From MassLive Article: https://www.masslive.com/politics/2024/11/its-kind-of-unbearable-mass-vet-marvin-howard-honored-for-a-lifetime-of-service.html
Marvin Howard, a longtime volunteer at the Massachusetts Veterans Memorial Cemetery in Agawam and a Director on Friends of the Massachusetts Veterans Memorial Cemetery at Agawam board, was honored Monday with the Captain Thomas Hudner Jr. Valor Award during a Veterans Day ceremony at the State House in Boston. Howard, an Air Force veteran, was joined, from left, by Andrea Gayle Bennet, of the state's Executive Office of Veterans Services, Gov. Maura Healey, and Lt. Gov. Kim Driscoll. (John L. Micek/MassLive)John L. Micek
On Monday, November 11, 2024, on a Veterans Day in a long life, Marvin Howard made his first trip to the State House in Boston to collect what he called the greatest honor of that long lifetime.

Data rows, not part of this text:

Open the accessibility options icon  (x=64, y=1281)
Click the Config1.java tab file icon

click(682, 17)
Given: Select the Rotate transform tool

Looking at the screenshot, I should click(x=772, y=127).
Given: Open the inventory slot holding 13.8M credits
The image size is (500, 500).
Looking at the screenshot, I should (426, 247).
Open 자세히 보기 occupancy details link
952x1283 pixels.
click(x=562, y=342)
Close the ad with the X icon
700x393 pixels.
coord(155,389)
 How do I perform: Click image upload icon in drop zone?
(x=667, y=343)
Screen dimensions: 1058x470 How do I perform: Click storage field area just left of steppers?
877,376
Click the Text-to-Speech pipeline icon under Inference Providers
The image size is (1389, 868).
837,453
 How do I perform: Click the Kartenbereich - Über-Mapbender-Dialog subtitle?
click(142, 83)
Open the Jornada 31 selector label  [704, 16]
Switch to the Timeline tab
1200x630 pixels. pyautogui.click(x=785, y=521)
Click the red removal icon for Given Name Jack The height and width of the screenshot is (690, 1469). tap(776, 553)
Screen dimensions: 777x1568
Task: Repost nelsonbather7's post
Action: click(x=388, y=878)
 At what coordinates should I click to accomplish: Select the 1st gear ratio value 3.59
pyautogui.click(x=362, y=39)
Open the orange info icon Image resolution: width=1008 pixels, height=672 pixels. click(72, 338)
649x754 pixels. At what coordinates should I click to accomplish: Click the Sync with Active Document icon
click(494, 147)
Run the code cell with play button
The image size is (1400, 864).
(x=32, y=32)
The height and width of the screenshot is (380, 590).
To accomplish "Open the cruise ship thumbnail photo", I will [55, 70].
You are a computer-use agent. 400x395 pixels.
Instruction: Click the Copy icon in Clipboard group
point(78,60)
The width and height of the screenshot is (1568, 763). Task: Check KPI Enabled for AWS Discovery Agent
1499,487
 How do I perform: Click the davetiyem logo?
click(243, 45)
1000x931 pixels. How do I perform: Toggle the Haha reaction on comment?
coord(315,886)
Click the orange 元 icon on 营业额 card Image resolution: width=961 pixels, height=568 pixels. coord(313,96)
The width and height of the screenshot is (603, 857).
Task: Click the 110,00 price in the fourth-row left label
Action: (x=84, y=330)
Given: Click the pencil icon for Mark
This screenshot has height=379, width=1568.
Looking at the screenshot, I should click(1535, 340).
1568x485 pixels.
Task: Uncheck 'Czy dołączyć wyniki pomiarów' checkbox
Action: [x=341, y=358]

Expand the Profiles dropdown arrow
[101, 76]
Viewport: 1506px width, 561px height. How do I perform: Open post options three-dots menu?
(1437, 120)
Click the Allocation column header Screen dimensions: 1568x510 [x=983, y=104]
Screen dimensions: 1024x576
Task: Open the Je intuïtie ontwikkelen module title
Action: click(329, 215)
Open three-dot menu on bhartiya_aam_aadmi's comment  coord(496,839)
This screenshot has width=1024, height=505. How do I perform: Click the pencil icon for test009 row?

With scores of his fellow veterans, spanning generations, looking on, he was awarded one of the state’s highest honors, the Captain Thomas Hudner Jr. Valor Award, named for a Massachusetts hero of the Korean War.
“It‘s kind of unbearable, you know?” he told MassLive. “I was told this a week ago. It’s a great honor, a great honor.”
Howard, who served in the U.S. Air Force, retiring in 1961, has never really stopped serving.
Since 2003, he has volunteered five days a week at the Massachusetts Veterans Memorial Cemetery in Agawam, where he helped preside over more than 12,000 interments of his fellow service members.
He‘s read the Governor’s Memorial Day and Veterans Day proclamations every year since 2005, earning him the nickname “Mr. Proclamation.” He’s also a member of The Wilson-Thompson American Legion Post 185 in Agawam and serves on its Honor Guard.
An ironman by any other name, Howard has completed 39 marathons, including the Boston Marathon, and stays active by running four to six miles daily.
The story of the award is as extraordinary as the man who earned it.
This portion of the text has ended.